The formal program presented many opportunities for conversation and debate around the focus and process of Parkinson’s basic science. Echoing ASAP’s mission, the meeting aimed to encourage collaboration, generation and use of research-enabling resources, and data sharing.

Collaboration

“The hope, the dream, is to reinforce not just the interactions but the collaborations that are the basis of this effort … It’s through this collaboration that we feel key breakthroughs will come that lead inevitably to cures or treatments for this disease,” said ASAP Scientific Director Randy Schekman, PhD, in kicking off the first day of sessions.

Through 10 panels and presentations, attendees heard from scientific leaders on the framework for ASAP, general understanding of Parkinson’s pathology, and the evolution from target discovery to drug development. Most collaboration came, though, in the more than 25 breakout and workshop sessions where attendees kept the microphone runners busy with many raised hands and passionate back-and-forths.

In a post-event survey, 100 percent of respondents reported meeting someone they had never met. Ninety-four percent identified a potential collaboration, and 78 percent will reshape some of their own research based on learnings or connections from the meeting.

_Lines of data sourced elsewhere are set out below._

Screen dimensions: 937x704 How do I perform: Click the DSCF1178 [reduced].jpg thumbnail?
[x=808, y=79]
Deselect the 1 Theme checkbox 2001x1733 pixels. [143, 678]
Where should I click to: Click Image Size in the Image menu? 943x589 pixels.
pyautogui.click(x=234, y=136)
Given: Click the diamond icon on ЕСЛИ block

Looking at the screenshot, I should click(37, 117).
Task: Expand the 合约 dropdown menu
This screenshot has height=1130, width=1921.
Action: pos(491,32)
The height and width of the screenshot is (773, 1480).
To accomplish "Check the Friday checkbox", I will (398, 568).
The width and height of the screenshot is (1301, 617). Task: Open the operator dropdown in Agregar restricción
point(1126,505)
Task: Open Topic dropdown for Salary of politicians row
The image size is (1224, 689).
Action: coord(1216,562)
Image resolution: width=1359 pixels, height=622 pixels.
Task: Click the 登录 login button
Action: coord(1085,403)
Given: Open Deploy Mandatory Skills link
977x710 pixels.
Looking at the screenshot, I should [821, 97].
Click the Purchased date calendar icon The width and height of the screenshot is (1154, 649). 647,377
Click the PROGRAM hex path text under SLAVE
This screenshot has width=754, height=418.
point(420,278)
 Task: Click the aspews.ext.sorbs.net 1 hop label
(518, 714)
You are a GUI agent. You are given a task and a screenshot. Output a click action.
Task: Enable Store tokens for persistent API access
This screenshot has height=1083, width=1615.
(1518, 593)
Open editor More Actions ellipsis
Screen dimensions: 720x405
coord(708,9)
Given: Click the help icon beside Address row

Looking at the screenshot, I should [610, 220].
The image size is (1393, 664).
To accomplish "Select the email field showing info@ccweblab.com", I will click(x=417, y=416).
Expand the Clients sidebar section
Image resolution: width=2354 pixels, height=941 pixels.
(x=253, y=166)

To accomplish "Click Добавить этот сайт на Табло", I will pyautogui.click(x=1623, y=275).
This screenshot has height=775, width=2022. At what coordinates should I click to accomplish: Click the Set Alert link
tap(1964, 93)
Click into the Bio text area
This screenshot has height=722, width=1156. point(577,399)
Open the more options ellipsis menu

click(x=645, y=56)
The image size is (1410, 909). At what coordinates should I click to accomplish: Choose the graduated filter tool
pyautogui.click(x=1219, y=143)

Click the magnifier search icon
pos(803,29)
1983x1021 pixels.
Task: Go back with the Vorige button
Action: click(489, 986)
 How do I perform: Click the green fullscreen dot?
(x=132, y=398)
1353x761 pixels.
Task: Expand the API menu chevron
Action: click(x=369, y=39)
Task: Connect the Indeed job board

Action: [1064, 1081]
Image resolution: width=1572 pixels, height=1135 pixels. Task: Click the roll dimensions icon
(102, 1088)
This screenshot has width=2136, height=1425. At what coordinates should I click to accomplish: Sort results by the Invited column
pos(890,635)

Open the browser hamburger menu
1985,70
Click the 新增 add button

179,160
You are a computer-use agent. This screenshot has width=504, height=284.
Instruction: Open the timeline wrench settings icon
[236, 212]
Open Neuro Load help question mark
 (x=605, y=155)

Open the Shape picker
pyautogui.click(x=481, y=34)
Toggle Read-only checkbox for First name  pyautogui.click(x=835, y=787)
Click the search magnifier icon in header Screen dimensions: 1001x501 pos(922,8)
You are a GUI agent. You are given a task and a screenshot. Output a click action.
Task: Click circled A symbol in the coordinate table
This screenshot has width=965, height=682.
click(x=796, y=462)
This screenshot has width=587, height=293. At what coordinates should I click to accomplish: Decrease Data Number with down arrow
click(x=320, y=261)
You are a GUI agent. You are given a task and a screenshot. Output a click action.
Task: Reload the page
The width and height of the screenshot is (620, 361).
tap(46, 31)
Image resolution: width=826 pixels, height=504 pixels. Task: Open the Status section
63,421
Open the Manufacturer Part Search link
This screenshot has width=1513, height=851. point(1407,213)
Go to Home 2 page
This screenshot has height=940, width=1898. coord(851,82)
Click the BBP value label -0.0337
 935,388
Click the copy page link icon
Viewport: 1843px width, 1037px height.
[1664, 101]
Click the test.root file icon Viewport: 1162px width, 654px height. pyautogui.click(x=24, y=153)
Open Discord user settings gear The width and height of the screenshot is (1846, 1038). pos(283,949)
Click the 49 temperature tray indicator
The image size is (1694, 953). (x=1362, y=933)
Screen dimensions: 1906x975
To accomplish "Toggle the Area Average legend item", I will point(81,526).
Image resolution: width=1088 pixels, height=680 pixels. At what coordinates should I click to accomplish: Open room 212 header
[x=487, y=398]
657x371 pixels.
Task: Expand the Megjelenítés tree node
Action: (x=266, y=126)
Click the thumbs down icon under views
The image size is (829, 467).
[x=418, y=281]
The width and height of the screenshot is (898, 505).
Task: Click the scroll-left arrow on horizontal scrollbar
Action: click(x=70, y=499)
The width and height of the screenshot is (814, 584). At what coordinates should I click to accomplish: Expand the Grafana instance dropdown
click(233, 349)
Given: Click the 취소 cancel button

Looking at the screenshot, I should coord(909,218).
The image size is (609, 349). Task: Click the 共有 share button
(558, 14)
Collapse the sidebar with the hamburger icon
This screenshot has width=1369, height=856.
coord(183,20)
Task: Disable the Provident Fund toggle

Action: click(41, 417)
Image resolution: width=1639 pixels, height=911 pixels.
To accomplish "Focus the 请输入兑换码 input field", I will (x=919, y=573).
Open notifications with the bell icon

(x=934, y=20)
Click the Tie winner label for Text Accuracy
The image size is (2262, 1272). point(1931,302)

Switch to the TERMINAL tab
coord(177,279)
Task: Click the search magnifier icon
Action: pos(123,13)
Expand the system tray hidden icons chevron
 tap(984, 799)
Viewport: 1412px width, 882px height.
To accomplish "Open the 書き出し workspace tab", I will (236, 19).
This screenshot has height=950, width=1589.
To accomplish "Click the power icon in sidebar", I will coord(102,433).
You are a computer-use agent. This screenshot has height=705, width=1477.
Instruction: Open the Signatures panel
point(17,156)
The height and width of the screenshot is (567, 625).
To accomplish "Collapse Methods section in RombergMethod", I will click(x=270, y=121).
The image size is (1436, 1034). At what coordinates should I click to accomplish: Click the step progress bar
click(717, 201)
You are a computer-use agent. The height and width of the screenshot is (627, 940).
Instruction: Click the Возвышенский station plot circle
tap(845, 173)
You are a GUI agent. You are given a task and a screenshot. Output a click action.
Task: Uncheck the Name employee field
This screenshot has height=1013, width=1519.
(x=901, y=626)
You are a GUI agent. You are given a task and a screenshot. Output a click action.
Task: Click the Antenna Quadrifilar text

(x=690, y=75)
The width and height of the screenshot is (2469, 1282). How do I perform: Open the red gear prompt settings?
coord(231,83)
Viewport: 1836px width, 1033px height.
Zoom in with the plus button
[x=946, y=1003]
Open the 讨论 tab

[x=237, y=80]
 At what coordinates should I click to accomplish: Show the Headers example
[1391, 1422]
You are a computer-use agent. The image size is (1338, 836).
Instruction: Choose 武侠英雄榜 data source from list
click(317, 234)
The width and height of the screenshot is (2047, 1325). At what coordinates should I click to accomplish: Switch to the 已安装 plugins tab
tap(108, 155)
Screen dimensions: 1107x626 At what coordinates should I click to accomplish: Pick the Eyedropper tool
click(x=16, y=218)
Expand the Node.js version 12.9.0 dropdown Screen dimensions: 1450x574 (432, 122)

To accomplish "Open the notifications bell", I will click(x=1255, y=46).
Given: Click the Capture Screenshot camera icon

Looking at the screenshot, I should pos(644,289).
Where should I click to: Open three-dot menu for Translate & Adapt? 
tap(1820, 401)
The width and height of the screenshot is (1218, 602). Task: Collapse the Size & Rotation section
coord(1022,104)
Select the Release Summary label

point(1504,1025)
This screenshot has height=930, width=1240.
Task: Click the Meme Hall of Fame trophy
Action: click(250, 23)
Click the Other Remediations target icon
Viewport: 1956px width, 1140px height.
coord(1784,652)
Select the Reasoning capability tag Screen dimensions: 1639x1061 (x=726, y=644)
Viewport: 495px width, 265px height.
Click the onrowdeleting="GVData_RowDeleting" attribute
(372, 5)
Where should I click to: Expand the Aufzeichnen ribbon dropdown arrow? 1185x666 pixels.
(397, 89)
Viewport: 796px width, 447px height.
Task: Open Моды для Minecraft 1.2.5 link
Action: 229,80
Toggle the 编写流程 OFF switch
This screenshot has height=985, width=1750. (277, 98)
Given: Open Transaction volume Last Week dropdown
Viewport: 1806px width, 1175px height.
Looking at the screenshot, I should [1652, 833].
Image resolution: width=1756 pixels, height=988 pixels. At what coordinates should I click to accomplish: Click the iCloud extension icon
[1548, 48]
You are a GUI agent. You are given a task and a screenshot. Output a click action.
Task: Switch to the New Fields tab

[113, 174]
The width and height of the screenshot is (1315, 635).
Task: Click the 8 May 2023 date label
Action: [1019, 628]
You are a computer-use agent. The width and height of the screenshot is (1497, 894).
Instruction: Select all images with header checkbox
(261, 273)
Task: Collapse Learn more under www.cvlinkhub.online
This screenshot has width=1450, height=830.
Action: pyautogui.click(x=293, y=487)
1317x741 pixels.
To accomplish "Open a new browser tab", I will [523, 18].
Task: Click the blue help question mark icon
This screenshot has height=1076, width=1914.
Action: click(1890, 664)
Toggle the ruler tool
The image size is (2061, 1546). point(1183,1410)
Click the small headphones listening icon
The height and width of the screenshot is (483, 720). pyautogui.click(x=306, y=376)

Resources and Data Sharing

Representatives from ASAP resource programs — Global Parkinson’s Genetics Program, Parkinson’s Progression Markers Initiative and iPSC Neurodegenerative Disease Initaitive — were present at the meeting, as well. Attendees learned of the data and biosamples from these programs available to them and debated the best analyses for limited resources such as brain tissue. They also discussed and elevated to ASAP leadership some of the challenges and needs around the unprecendented open protocol and data sharing mandated by the CRN such as legal consult on intellectual property protections.

After a week of powerful conversations, meeting attendees dispersed to their corners of the world ready to keep the momentum flowing, undoubtedly invigorated from their time together.